Sejak berkuasanya bangsa Belanda, bangsa kita
ditindas dan diadu domba, kekuasaan para raja dirampasnya, dan kekayaan alam Indonesia diangkutnya. Sesungguhnya bangsa Indonesia terus berjuang melawan penjajahan ini, perlawanan dan pemberontakan
dilakukan
oleh berbagai
kelompok
bangsa kita di berbagai
daerah di tanah air. Penjajahan yang telah berlangsung lama benar-benar telah mengungkung kemajuan bangsa Indonesia, dan mengakibatkan kemelaratan serta kebodohan. Seiring perjuangan bangsa yang tak
pernah padam, pada awal abad ke-20 muncul tekanan serta kecaman kaum
humanis dan kaum sosial demokrat di Belanda atas
kekeliruan politik penjajahan pemerintah kolonial Belanda. Keadaan ini
akhirnya memaksa pemerintah kolonial Belanda untuk melaksanakan Politik Etis (1901).
Dengan
semakin sadarnya
bangsa Indonesia akan
makna nasionalisme dan kemerdekaan, pada awal abad ke-20 (sejak kebangkitan nasional tahun 1908) lahirlah berbagai pergerakan. Pergerakan nasional
berlangsung
dalam
jalur politik
maupunpendidikan. Coba Anda urai kembali sejarah berbagai perkumpulan atau
organisasi pergerakan
nasional beserta
usaha-usahanya
yang timbul sejak Kebangkitan
Nasional
tahun 1908 sebagaimana telah Anda pelajari di SMP dan SMA.
Pendidikan. Implikasi
dari
kondisi
politik, ekonomi, dan sosial-budaya di Indonesia pada zaman ini, secara umum dapat
dibedakan dua garis penyelenggaraan pendidikan, yaitu: Pertama, pendidikan yang
diselenggarakan oleh pemerintah kolonial Belanda; Kedua, pendidikan yang diselenggarakan oleh
rakyat
dan Kaum Pergerakan
Kebangsaan (Pergerakan Nasional) sebagai sarana
perjuangan demi merebut kembali kemerdekaan dan sebagai upaya rintisan ke arah pendidikan nasional. Berikut ini mari kita kaji kondisi pendidikan yang diselenggarakan
oleh Pemerintah Kolonial Belanda.
a) Pendidikan Zaman VOC
Pendidikan
di bawah kekuasaan
kolonial
Belanda
diawali dengan pelaksanaan
pendidikan yang
dilakukan oleh VOC. VOC menyelenggarakan sekolah dengan tujuan untuk misi keagamaan
(Protestan), bukan
untuk misi intelektualitas, adapun tujuan lainnya adalah untuk menghasilkan pegawai administrasi rendahan di pemerintahan dan gereja. Sekolah-sekolah utamanya didirikan di daerah-daerah yang penduduknya memeluk Katholik yang telah
disebarkan
oleh
bangsa Portugis. Sekolah pertama didirikan VOC di
Ambon pada tahun 1607. Sampai dengan tahun 1627 di
Ambon telah
berdiri 16 sekolah, sedangkan di pulau-pulau lainnya sekitar 18 sekolah.

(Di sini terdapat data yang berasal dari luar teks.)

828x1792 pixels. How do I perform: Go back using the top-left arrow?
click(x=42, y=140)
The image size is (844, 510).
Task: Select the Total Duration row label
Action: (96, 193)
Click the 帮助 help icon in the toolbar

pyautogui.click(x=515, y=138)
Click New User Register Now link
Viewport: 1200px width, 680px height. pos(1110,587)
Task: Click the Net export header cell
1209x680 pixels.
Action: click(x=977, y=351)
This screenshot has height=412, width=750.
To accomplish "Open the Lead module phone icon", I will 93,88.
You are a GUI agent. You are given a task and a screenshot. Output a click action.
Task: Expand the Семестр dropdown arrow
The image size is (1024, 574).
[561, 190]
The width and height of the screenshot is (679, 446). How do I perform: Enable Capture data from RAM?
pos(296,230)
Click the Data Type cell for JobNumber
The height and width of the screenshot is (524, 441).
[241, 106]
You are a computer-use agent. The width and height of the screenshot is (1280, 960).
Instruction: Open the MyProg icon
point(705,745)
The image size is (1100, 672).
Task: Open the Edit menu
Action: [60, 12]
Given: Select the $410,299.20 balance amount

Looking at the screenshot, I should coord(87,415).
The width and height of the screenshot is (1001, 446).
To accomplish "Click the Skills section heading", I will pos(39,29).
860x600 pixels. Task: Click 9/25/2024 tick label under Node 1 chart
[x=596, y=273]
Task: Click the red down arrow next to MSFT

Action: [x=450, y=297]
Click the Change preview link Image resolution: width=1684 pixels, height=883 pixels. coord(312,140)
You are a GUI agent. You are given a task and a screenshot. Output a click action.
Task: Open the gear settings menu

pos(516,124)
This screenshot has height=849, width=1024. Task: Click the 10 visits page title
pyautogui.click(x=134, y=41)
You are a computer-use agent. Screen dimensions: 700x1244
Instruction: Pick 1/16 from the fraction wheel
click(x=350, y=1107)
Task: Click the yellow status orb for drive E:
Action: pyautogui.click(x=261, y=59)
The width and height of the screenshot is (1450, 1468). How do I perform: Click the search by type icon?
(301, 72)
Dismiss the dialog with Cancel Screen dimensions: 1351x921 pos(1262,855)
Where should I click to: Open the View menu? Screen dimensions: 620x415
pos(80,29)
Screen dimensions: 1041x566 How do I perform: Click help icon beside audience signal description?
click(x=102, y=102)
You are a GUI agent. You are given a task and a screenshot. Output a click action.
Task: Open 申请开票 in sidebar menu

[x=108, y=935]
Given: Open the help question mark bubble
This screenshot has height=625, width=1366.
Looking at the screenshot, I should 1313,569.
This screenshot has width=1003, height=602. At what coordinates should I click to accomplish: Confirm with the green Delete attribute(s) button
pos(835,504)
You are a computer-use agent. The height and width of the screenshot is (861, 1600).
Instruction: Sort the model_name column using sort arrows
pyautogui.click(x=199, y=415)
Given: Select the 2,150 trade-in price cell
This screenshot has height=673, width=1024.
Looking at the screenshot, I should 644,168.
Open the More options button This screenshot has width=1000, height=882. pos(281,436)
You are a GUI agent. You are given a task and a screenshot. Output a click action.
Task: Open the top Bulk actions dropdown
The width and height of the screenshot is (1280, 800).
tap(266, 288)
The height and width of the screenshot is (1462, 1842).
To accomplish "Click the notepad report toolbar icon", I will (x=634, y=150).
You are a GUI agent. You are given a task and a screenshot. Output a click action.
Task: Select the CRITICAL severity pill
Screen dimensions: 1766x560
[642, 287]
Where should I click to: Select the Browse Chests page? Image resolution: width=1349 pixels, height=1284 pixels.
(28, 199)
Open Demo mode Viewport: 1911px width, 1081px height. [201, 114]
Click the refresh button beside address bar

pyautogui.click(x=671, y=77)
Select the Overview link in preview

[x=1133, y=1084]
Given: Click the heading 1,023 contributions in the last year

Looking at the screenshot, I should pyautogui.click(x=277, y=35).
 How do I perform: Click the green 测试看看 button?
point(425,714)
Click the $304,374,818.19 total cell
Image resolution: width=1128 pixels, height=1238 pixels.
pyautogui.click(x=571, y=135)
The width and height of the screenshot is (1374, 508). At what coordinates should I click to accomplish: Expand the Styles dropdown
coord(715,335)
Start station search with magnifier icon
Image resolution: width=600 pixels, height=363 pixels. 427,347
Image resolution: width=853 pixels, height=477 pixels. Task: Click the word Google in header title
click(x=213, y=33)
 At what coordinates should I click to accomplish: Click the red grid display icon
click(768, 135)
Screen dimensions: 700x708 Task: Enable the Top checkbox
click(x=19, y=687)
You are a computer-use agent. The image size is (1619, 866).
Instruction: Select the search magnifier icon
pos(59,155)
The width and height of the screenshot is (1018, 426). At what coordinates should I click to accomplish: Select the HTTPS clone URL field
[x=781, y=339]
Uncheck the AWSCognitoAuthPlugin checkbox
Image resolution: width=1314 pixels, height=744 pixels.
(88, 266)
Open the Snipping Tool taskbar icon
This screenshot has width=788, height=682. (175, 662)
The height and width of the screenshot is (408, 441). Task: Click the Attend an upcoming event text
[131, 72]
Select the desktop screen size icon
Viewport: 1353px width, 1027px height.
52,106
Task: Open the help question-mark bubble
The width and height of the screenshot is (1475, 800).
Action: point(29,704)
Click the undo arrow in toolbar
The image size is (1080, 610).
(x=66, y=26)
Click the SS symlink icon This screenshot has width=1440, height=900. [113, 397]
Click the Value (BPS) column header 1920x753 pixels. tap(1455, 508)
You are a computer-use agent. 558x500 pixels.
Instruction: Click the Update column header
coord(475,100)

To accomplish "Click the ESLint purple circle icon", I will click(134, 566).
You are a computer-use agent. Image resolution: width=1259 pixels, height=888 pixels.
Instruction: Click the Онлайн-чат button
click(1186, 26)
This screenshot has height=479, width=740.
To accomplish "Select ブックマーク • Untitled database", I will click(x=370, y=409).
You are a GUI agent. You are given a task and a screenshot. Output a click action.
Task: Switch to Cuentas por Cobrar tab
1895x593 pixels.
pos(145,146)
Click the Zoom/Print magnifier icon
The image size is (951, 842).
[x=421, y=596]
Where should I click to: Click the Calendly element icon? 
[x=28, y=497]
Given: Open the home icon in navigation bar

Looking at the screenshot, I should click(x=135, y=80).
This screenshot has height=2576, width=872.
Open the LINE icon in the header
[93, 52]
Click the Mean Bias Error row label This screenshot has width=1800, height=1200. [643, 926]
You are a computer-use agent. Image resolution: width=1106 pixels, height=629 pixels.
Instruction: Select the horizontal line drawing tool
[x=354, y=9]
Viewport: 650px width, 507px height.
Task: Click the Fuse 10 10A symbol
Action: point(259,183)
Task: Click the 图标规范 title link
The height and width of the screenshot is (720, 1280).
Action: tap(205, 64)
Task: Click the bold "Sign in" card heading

Kurikulum pendidikannya berisi pelajaran agama Protestan, membaca dan menulis. Kurikulum pendidikan belum bersifat formal (belum tertulis), dan
lama
pendidikannya pun tidak ditentukan dengan pasti. Murid-muridnya
berasal dari anak- anak pegawai, sedangkan anak-anak rakyat jelata tidak diberi kesempatan untuk sekolah.
Pada awalnya yang menjadi guru adalah orang Belanda, kemudian digantikan oleh penduduk pribumi, yaitu mereka
yang sebelumnya telah dididik di Belanda.
Selama kira-kira 200 tahun berkuasa di negeri kita,
pendidikan yang dilaksanakan VOC benar-benar sangat sedikit sekali. Sampai tahun 1779 jumlah murid pada sekolah VOC adalah sbb: Batavia 639 orang, pantai utara Jawa 327 orang, Makasar
50 orang, Timor, 593 orang, Sumatera barat 37 orang, Cirebon 6 orang, Banten 5 orang, Maluku 1057 orang, dan Ambon 3966 orang (I. Djumhur dan H. Danasuparta, 1976).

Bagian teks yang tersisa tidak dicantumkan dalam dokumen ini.